ALFEDENA GALLERY, CHICAGO
We all know how clothing emotes: shoulder pads are bossy, a bonnet is prude and ruffles like to be ravaged. That it’s easy to take a garment’s personality for granted—clothes are often called our second skin, as if our limbs sprouted thread—is cause for reconsidering how an outfit has the possibility to transform its wearer. In the maximalist camp we’ve witnessed drownings in fabric and ornament, and in the minimalist movement we’ve seen refinement pushed to ascetic extremes. (And, of course, there are fat pants for when you just feel like crying on a Friday night.)
Diane Simpson’s sculptures are clothing personages. In her current show, titled “Cover Ups,” the slightly larger-than-life objects are mostly torso-shaped and hollow, emphasizing cavities where a body would normally enter. Forms inspired by vests, aprons, collars, umpire’s padding and an x-ray shield for medical patients aren’t made to be worn, though, and seeing them on pedestals, hanging from the ceiling, and upon stages of Simpson’s own design turns them into purely visual objects.
Simpson’s sense of materials and construction places her sculptures on par with avant-garde fashion design. Yet, where designers have deconstructed fashion to death, Simpson constructs fashion-based forms from the pop culture minefield. “Vest,” from 2006, features patterns as seen on tiles in a New York City subway station. Seventeenth-century aristocratic muffs and imperial bibs, the graceful geometry of 1920s Art Deco, Japanese armor, and 1950s-era matronly socialite garb are plucked as inspiration with equal gusto.

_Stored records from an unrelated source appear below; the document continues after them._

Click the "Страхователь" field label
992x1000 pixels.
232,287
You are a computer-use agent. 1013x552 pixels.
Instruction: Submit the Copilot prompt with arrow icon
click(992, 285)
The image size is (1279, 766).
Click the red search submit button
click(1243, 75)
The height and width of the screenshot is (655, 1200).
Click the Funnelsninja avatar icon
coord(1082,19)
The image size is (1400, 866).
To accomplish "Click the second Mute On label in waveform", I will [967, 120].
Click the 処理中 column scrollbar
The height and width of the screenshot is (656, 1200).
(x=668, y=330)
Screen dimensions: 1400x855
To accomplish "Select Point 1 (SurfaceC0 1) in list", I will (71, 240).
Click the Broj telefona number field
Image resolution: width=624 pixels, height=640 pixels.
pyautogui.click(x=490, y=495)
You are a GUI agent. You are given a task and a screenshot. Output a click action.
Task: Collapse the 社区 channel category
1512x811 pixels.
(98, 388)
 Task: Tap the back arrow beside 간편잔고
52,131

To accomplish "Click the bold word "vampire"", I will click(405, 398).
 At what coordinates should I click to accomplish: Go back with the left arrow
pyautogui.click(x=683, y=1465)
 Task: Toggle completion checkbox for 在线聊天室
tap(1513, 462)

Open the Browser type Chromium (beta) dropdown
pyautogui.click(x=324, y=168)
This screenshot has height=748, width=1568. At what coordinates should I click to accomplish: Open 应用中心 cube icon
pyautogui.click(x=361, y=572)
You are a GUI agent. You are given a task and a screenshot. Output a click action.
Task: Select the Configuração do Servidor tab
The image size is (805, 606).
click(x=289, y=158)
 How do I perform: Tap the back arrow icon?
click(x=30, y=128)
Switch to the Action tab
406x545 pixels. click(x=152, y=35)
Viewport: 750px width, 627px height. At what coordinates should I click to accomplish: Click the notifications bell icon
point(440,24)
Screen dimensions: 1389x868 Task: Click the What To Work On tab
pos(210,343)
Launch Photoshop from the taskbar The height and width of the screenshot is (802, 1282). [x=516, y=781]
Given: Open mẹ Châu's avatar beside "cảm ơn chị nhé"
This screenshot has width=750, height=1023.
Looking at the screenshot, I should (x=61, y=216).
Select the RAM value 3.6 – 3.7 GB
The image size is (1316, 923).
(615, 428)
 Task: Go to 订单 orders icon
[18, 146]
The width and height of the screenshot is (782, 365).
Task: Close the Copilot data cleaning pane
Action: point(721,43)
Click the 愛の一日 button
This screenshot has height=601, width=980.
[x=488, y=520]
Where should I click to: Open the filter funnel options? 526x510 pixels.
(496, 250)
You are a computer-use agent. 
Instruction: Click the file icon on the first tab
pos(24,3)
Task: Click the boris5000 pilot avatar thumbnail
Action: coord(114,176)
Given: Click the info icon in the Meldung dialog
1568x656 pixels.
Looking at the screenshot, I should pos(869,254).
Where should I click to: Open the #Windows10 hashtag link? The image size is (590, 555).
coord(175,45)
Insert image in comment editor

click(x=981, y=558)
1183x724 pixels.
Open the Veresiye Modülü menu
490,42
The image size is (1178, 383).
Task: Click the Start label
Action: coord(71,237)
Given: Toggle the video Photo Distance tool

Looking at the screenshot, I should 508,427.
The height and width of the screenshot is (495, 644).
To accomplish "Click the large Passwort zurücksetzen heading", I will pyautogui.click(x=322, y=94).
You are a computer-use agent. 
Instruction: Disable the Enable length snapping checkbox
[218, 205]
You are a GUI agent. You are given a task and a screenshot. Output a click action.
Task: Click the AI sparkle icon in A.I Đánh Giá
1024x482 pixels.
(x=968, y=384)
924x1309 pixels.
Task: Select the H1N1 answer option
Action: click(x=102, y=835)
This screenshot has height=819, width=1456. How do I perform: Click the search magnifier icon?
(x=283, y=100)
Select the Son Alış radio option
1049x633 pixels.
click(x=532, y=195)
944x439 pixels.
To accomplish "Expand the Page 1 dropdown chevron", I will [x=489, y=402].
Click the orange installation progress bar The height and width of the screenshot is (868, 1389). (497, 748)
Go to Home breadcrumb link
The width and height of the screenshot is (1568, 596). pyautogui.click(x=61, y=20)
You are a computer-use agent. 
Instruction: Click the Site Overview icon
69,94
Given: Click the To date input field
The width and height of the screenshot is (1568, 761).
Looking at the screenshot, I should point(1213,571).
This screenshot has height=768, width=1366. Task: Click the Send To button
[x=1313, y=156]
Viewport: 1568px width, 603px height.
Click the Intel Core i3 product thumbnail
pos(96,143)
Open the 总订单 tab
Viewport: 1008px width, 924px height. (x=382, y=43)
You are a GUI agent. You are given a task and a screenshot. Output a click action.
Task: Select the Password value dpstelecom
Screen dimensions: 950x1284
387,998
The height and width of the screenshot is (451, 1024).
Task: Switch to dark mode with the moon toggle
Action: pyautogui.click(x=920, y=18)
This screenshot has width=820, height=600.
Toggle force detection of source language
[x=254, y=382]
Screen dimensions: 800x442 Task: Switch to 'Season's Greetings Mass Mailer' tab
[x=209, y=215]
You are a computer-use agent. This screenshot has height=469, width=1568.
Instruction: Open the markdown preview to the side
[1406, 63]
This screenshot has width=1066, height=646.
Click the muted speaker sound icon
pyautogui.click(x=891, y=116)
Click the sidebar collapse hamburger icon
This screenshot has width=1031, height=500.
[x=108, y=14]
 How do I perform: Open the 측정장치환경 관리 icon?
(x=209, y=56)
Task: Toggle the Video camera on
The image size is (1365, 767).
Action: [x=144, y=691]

Simpson, who was born and raised in Joliet, now lives and works in Wilmette. She has been showing her art in and around Chicago since the late 1970s. Much of the garment-based work was conceived for a commission at the Racine Art Museum in southeast Wisconsin. In 2007, Simpson built multiple sets for the museum’s storefront windows. Appropriately, the museum is housed in a former department store.
The adjective “architectonic” is often applied to the hard, angular forms that Simpson creates. Garments have served as inspiration for many previous sculptures, but their final forms tended to be less literal. At the core, Simpson is an abstract sculptor who delights in the various associations that a pattern or form may induce in a viewer.
Simpson’s work is often credited with promoting an empowering image of femininity. Given that her aprons and dresses stand upright in bold poses, it’s difficult not imagine the female-associated forms as symbolic. It might be, however, that the angular bodies and boxy, broad-shoulders are byproducts of Simpson’s particular construction process that includes a penchant for symmetry and a taste for rigid materials. The feminine aspect is incidental to the overall formal vision, and perhaps Simpson’s objects are best deemed Female only in contrast to H.C. Westermann’s playful constructions, which, if we need to assign a gender, are henceforth Male.